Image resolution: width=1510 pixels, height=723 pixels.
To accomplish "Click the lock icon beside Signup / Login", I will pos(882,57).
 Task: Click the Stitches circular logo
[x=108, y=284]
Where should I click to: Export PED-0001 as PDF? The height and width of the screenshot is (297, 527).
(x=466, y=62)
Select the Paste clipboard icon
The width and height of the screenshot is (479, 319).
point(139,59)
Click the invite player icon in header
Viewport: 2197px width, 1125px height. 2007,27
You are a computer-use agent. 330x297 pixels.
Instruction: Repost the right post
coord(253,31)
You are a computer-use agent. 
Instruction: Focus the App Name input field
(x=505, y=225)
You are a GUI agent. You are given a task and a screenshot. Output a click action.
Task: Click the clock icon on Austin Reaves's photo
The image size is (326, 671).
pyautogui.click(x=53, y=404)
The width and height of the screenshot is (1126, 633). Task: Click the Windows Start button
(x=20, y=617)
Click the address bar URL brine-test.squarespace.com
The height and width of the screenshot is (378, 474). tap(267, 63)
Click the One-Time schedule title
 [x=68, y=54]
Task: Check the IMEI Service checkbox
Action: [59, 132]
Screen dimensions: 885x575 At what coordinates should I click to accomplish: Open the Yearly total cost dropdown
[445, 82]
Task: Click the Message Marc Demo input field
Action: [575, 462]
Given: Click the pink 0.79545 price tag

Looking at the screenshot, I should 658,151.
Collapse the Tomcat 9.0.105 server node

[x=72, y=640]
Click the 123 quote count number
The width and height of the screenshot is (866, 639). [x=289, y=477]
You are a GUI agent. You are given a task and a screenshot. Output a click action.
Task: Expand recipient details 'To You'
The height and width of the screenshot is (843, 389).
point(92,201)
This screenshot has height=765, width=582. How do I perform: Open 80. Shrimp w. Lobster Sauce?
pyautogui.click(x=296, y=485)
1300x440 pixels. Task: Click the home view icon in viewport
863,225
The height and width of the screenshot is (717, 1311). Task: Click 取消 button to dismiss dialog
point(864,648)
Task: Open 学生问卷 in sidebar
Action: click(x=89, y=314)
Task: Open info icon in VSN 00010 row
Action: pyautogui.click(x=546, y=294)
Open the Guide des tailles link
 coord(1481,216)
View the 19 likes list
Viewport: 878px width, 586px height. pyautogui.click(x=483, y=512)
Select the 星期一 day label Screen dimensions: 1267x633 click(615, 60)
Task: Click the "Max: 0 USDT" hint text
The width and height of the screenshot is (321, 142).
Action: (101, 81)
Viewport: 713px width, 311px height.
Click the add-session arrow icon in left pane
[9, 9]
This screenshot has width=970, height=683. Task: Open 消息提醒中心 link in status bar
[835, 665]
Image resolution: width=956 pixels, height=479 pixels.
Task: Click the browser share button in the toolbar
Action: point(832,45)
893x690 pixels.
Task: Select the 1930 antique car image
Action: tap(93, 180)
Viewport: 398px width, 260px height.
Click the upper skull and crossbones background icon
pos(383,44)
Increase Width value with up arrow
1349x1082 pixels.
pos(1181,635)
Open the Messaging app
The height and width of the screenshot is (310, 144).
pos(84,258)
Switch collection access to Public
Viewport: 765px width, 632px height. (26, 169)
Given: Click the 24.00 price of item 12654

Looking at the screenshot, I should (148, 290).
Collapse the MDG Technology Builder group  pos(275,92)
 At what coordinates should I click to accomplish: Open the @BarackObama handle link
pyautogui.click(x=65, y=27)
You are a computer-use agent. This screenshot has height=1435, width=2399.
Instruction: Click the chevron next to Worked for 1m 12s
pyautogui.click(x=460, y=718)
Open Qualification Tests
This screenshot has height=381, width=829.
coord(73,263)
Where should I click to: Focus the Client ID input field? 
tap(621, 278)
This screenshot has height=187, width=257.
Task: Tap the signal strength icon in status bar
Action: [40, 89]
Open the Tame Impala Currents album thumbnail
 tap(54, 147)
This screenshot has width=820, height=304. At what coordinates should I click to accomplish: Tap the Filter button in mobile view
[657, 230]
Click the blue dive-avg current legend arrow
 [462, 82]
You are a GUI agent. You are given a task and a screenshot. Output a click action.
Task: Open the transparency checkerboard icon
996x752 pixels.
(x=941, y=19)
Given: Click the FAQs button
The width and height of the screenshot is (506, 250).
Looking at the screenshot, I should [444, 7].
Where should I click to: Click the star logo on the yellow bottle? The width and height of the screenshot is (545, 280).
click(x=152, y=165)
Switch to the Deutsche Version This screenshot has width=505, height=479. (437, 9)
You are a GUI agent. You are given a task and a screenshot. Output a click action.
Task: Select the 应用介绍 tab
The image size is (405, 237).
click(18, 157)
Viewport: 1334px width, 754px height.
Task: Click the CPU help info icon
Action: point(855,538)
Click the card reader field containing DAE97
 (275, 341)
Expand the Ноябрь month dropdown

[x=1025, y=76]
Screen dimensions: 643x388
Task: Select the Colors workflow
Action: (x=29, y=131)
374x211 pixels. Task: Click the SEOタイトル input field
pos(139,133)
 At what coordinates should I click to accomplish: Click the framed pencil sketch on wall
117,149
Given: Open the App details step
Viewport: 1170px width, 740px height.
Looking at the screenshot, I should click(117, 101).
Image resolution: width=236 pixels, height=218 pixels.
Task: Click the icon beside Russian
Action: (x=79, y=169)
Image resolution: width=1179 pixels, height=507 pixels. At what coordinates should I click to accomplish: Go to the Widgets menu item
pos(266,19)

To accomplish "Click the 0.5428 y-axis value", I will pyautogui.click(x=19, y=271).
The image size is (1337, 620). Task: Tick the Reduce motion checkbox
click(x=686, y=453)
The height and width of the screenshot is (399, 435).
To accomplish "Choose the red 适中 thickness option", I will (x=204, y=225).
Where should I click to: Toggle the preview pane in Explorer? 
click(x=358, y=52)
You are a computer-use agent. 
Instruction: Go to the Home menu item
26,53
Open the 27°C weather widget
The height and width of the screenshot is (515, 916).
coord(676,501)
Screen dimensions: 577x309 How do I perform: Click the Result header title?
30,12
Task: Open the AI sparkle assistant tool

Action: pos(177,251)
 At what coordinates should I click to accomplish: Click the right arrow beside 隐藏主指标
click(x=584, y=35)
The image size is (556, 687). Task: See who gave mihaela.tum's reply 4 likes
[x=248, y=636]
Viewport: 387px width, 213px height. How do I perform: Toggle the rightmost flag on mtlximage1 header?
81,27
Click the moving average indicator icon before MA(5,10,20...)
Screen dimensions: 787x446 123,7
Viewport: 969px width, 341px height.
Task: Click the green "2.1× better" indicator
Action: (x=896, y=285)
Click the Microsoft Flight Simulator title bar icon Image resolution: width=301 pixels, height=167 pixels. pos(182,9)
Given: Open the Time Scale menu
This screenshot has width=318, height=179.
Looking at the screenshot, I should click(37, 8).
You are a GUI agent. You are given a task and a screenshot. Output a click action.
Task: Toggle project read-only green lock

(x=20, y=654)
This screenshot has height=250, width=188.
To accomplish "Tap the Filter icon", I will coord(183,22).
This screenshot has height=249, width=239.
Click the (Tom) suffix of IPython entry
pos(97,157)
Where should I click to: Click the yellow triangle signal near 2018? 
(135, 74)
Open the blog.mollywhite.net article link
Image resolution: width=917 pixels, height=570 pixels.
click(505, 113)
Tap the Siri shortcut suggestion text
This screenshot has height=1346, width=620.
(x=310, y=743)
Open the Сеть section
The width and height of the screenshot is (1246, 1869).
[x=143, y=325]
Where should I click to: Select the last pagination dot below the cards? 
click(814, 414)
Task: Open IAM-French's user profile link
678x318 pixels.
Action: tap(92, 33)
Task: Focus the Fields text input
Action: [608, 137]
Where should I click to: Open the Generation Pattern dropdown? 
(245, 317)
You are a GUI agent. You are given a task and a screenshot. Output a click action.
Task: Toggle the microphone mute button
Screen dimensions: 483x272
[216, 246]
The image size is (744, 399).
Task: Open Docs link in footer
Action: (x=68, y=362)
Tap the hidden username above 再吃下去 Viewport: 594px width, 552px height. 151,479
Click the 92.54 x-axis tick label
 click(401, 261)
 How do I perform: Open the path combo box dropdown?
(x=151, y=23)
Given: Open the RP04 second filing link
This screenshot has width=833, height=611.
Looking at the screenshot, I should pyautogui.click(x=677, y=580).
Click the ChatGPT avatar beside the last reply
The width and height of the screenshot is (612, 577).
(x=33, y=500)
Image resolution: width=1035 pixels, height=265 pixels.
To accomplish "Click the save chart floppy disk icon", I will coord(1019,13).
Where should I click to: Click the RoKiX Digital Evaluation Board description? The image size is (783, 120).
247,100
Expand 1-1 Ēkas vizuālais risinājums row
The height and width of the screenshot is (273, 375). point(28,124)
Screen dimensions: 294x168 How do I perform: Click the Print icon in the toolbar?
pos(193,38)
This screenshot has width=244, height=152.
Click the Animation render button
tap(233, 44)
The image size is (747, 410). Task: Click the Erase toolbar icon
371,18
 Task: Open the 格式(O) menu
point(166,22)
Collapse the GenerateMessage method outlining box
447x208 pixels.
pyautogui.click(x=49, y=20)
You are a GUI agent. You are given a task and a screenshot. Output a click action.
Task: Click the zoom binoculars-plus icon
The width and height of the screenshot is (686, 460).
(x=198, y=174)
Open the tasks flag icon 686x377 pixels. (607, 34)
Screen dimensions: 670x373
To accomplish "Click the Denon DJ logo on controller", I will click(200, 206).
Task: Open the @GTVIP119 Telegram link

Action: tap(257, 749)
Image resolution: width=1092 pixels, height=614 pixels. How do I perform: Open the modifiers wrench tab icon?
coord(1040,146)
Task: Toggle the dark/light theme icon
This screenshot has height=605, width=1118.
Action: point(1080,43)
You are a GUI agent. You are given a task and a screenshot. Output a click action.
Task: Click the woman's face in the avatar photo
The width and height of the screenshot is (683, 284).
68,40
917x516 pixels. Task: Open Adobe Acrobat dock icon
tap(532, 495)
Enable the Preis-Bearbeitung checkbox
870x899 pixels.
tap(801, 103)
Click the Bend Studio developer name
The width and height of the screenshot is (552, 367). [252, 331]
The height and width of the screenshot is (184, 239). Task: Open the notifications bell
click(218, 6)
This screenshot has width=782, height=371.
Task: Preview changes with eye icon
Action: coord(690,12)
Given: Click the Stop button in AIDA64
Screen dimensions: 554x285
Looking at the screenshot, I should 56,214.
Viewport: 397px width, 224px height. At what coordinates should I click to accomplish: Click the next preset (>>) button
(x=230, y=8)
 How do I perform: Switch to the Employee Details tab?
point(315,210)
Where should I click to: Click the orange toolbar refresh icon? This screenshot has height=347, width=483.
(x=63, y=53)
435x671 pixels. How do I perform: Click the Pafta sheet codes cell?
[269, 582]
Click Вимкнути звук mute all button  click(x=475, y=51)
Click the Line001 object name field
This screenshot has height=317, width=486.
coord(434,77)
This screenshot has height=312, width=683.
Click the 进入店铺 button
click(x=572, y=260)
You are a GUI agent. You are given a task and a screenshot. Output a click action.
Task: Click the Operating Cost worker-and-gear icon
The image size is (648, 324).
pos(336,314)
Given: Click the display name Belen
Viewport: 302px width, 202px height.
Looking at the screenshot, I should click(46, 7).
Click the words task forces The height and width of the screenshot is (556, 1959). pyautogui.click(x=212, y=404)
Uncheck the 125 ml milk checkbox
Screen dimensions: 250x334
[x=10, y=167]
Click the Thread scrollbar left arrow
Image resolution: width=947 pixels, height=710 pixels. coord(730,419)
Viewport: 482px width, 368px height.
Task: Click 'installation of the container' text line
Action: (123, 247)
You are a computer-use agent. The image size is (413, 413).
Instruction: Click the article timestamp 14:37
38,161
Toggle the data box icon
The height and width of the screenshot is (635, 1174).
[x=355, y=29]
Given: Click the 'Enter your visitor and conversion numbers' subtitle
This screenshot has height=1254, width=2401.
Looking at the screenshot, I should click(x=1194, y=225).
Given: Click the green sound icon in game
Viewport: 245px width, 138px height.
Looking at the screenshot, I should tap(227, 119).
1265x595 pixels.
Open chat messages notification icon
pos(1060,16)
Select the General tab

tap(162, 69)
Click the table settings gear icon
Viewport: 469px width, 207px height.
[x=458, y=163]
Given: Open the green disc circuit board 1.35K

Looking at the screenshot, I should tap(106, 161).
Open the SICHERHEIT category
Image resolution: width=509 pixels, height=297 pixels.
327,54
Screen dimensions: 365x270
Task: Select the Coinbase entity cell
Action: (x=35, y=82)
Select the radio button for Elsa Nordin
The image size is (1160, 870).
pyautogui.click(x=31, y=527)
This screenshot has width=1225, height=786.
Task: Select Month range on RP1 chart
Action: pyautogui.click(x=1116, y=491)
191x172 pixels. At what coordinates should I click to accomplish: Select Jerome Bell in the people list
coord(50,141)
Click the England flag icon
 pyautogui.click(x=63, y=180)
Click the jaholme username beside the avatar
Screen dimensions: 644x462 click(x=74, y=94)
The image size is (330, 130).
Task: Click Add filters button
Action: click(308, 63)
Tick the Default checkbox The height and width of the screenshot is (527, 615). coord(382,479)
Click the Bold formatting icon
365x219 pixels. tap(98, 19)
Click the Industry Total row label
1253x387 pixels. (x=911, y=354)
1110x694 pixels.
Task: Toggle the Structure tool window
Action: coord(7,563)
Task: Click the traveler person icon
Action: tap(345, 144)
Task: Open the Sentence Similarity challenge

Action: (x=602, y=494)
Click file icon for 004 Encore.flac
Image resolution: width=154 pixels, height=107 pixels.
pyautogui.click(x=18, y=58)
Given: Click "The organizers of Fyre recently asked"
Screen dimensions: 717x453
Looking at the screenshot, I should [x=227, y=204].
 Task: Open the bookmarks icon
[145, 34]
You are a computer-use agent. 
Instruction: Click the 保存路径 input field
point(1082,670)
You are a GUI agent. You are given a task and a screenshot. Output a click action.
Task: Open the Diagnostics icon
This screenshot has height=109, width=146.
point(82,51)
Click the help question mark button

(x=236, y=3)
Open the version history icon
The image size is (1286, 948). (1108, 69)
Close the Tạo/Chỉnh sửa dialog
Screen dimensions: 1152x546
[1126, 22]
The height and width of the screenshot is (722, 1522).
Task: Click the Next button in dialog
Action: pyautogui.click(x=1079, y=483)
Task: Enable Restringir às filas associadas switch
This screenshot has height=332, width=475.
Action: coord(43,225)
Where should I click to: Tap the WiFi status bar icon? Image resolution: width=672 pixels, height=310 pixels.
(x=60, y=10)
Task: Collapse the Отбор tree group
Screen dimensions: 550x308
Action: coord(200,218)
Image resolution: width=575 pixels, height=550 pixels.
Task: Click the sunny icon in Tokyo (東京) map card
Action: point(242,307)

____________________

_WHAT TO WORK ON_
Only the lines above starting at the line that holds "This screenshot has height=1346, width=620." and ending at the line that holds "Task: Open IAM-French's user profile link" are to be repeated, exactly and in full.

_FINISHED TASK_
This screenshot has height=1346, width=620.
(x=310, y=743)
Open the Сеть section
The width and height of the screenshot is (1246, 1869).
[x=143, y=325]
Where should I click to: Select the last pagination dot below the cards? 
click(814, 414)
Task: Open IAM-French's user profile link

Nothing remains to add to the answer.